[Start of section]
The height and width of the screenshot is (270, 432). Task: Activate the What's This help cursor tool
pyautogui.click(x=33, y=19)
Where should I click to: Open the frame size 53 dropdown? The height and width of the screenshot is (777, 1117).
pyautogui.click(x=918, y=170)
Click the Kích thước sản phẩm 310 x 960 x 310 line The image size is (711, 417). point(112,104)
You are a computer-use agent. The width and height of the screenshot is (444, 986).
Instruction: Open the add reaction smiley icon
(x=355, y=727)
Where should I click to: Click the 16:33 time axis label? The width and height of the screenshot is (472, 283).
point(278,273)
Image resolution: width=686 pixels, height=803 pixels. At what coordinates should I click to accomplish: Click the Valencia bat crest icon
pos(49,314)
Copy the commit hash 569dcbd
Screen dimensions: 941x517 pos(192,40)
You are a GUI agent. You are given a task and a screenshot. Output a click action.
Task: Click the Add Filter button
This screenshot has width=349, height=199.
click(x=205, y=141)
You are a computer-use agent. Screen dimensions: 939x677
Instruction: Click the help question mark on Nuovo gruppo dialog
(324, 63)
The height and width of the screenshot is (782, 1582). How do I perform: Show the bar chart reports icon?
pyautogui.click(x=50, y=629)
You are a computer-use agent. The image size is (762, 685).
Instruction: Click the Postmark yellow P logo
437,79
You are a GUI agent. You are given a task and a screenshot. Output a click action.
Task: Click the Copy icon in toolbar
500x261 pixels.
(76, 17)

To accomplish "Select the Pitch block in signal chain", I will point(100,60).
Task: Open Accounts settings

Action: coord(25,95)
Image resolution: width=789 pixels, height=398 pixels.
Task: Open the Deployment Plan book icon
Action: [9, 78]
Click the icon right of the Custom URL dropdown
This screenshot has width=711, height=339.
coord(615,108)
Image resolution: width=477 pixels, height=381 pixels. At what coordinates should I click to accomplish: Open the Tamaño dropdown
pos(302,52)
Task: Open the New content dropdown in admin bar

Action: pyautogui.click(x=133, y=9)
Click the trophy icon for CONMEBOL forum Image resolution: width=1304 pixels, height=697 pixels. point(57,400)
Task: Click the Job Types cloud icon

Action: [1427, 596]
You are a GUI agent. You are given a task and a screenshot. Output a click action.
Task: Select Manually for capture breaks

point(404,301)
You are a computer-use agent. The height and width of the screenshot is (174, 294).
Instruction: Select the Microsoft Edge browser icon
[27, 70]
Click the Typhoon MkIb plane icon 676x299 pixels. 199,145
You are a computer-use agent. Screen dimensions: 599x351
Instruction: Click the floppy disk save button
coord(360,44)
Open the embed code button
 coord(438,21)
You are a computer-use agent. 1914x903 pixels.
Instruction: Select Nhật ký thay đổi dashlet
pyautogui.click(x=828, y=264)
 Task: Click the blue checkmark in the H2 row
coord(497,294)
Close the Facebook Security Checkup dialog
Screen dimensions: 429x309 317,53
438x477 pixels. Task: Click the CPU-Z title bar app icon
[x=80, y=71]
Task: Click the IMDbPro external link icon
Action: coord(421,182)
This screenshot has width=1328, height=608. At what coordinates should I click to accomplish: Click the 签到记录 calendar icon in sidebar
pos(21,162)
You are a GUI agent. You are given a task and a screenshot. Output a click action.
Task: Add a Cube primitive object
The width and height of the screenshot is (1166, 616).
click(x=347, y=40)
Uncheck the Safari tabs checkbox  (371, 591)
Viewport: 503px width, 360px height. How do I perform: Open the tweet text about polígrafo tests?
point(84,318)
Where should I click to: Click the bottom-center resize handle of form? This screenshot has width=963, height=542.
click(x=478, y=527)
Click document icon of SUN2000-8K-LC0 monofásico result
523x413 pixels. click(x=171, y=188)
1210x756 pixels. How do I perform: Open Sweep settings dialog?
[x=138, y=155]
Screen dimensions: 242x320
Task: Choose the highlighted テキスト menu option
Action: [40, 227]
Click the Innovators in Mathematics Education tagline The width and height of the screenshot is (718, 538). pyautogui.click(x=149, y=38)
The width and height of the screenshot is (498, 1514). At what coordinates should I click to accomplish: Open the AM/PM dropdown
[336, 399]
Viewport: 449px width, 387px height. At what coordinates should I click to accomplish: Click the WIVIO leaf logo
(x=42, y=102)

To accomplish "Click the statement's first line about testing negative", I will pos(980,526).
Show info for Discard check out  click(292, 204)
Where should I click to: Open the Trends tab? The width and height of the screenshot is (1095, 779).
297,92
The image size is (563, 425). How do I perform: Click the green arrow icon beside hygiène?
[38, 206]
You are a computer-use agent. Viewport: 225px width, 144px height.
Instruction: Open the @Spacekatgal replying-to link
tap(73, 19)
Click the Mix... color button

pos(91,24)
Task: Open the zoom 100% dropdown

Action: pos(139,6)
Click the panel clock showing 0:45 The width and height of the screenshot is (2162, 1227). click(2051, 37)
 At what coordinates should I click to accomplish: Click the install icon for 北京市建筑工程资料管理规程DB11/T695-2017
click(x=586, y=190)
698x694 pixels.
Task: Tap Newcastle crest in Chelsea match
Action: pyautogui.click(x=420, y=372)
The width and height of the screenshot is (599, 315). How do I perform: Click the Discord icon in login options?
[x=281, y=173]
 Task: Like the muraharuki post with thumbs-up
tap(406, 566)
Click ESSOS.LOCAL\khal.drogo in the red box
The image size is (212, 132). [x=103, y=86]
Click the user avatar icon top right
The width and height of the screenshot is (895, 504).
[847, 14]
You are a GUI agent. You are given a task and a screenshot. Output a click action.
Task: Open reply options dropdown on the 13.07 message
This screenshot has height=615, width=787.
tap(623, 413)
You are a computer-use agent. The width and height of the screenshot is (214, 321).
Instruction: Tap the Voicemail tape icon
[End of section]
Exercise:
Across the data, find each line that has "will" in it and copy that line.

Reply:
To accomplish "Select the Pitch block in signal chain", I will point(100,60).
To accomplish "Click the statement's first line about testing negative", I will pos(980,526).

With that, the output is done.